begin WORKING DATA

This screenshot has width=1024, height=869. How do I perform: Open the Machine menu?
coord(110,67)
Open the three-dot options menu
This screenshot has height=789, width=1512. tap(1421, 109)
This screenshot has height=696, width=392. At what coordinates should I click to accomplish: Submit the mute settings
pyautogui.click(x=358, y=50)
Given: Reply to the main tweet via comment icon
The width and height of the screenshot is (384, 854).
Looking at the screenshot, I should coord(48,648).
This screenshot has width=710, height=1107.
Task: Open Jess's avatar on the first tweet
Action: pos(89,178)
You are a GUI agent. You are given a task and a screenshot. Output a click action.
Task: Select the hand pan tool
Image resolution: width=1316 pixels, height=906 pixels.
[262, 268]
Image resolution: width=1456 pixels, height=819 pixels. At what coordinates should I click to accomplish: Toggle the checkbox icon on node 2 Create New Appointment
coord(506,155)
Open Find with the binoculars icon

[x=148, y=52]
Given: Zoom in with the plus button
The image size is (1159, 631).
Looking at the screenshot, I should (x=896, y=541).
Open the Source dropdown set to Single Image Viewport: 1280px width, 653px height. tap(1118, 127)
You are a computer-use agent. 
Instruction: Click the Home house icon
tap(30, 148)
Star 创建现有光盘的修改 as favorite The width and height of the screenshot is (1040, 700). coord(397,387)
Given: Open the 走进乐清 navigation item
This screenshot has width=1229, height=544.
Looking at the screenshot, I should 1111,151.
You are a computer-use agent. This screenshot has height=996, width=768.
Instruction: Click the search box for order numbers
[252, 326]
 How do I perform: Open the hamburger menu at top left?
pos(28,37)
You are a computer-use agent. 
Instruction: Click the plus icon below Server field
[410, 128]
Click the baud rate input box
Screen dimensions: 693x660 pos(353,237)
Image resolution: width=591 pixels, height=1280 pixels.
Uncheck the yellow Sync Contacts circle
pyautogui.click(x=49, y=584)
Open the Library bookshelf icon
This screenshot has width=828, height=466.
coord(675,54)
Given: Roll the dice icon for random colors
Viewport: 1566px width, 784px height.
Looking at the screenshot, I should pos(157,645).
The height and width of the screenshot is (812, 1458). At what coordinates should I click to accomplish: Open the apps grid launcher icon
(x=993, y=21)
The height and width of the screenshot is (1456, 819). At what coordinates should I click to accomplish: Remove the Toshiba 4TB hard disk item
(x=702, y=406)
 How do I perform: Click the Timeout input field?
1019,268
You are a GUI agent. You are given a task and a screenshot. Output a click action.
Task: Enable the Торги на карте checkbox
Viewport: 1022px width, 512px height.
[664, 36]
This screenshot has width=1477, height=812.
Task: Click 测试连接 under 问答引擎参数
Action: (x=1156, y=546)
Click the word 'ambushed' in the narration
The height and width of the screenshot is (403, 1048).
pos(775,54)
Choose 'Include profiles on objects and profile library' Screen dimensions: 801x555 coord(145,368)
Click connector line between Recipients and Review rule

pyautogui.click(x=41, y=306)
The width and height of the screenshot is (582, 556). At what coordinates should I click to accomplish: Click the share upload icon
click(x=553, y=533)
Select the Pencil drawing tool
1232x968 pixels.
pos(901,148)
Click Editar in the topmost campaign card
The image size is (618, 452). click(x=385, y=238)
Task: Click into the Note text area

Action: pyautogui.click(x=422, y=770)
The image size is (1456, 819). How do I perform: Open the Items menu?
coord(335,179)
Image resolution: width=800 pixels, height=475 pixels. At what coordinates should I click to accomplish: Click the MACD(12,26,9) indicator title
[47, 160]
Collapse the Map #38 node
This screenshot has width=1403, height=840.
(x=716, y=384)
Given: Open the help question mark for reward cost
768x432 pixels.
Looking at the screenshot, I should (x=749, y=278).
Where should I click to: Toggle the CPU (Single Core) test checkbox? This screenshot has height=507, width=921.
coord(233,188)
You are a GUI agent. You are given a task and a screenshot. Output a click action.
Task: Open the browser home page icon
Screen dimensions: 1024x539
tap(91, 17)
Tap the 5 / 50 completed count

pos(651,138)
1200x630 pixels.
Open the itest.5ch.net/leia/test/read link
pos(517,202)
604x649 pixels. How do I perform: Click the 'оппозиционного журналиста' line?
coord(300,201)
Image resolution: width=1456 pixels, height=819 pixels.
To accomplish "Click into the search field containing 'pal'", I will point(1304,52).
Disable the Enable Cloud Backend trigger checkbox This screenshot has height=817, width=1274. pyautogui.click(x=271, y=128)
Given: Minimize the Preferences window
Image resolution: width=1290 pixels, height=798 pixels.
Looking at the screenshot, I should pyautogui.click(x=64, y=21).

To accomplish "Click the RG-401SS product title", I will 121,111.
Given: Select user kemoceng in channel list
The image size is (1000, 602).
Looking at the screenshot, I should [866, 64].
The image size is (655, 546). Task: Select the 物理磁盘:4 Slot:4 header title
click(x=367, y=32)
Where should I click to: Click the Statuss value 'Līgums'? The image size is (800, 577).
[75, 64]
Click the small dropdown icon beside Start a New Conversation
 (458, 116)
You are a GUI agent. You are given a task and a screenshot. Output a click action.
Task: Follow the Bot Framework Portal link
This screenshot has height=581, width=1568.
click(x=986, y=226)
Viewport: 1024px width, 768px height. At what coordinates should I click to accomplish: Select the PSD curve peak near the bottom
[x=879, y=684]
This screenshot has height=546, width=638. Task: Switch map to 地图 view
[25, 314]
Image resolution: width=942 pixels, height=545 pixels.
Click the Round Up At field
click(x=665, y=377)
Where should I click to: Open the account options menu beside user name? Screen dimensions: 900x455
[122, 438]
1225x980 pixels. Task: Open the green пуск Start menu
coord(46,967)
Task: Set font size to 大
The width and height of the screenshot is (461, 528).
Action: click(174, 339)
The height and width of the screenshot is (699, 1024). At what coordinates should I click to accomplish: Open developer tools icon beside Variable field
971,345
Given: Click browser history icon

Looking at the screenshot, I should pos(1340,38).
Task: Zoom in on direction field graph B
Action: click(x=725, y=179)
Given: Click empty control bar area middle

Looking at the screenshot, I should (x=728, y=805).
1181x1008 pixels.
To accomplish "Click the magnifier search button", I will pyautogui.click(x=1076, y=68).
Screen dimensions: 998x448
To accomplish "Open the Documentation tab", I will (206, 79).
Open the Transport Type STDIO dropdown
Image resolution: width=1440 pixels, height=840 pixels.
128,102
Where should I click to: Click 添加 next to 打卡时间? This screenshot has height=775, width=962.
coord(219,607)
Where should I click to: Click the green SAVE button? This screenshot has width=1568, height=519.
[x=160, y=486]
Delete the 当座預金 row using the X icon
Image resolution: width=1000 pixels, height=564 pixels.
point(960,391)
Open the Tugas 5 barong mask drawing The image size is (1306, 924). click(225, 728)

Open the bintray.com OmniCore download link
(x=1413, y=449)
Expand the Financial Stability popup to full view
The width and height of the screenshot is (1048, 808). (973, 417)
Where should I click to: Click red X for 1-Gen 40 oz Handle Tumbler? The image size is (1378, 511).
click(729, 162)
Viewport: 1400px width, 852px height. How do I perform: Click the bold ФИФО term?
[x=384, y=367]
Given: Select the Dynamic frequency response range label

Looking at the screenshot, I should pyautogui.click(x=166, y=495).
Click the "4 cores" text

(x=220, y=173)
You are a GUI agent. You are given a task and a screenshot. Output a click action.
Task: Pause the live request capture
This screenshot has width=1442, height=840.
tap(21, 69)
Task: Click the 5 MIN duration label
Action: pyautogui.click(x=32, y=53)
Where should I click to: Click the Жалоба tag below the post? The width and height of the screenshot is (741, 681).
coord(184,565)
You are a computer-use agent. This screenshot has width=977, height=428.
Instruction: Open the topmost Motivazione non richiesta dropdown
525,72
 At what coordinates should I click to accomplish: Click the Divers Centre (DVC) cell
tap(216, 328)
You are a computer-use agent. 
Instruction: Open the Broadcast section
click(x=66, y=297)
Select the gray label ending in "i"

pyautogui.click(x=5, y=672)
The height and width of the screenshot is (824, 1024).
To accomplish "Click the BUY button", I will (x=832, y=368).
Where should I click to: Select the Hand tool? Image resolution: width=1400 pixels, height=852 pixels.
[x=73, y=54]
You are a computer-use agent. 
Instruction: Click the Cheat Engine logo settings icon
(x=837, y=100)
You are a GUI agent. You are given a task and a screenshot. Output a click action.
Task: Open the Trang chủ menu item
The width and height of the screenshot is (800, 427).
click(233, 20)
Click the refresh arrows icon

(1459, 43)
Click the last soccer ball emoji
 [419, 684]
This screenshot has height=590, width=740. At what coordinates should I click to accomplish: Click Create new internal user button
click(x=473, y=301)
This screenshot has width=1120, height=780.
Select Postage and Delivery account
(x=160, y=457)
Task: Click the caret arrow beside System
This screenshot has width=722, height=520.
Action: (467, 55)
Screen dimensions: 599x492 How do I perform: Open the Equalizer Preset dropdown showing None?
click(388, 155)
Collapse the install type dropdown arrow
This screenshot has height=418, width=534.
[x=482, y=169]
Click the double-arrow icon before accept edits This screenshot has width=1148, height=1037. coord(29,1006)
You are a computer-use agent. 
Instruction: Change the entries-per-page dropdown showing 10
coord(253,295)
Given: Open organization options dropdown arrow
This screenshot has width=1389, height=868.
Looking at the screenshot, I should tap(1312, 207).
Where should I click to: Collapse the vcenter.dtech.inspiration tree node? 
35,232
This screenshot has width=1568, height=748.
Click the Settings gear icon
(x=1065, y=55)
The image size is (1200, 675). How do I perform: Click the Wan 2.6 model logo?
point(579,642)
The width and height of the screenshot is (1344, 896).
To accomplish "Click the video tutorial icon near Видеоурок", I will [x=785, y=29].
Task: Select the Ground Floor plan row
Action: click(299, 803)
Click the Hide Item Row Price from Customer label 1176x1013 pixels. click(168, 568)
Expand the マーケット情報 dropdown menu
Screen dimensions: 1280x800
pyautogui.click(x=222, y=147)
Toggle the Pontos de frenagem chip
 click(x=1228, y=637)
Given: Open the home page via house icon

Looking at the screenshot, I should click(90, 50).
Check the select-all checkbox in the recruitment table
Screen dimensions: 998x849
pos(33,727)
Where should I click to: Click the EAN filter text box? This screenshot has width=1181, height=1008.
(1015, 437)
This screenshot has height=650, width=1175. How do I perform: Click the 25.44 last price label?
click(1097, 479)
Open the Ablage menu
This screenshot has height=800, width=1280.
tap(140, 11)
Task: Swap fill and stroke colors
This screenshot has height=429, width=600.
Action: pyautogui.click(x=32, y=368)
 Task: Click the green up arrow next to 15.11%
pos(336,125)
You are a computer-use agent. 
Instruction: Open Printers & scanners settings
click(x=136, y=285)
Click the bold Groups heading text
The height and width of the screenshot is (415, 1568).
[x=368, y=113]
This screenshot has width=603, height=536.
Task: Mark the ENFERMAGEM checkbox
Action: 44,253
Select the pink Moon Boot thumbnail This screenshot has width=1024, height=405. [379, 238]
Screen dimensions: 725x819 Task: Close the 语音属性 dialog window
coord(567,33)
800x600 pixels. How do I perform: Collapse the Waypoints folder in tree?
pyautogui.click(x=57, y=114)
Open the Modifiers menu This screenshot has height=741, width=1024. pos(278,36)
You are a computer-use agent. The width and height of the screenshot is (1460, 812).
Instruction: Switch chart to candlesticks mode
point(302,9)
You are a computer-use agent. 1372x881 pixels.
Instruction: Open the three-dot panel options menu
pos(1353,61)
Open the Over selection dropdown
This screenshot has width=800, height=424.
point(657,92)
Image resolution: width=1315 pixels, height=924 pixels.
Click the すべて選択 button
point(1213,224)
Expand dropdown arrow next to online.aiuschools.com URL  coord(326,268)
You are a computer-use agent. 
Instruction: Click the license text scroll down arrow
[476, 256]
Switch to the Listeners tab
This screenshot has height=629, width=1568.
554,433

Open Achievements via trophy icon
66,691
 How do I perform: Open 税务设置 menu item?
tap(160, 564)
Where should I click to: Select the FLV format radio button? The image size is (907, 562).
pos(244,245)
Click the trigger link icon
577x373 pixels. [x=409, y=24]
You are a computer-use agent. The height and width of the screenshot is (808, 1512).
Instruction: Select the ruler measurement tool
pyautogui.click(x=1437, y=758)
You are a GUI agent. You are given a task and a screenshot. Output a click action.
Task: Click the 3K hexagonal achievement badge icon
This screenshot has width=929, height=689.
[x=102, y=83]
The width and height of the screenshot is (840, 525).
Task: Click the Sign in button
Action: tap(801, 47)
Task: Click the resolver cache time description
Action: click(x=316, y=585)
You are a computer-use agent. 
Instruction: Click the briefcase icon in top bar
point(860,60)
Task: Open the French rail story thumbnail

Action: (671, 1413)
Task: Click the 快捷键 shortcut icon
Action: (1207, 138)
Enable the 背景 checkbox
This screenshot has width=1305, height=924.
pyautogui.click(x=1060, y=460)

end WORKING DATA

§ DIRECTIONS FOR THIS TASK:
From the material above, copy every line that contains the word "label". Case counts.

§ OUTPUT OF THE EXERCISE:
Given: Select the Dynamic frequency response range label
Task: Click the 5 MIN duration label
Select the gray label ending in "i"
Click the Hide Item Row Price from Customer label 1176x1013 pixels. click(168, 568)
This screenshot has height=650, width=1175. How do I perform: Click the 25.44 last price label?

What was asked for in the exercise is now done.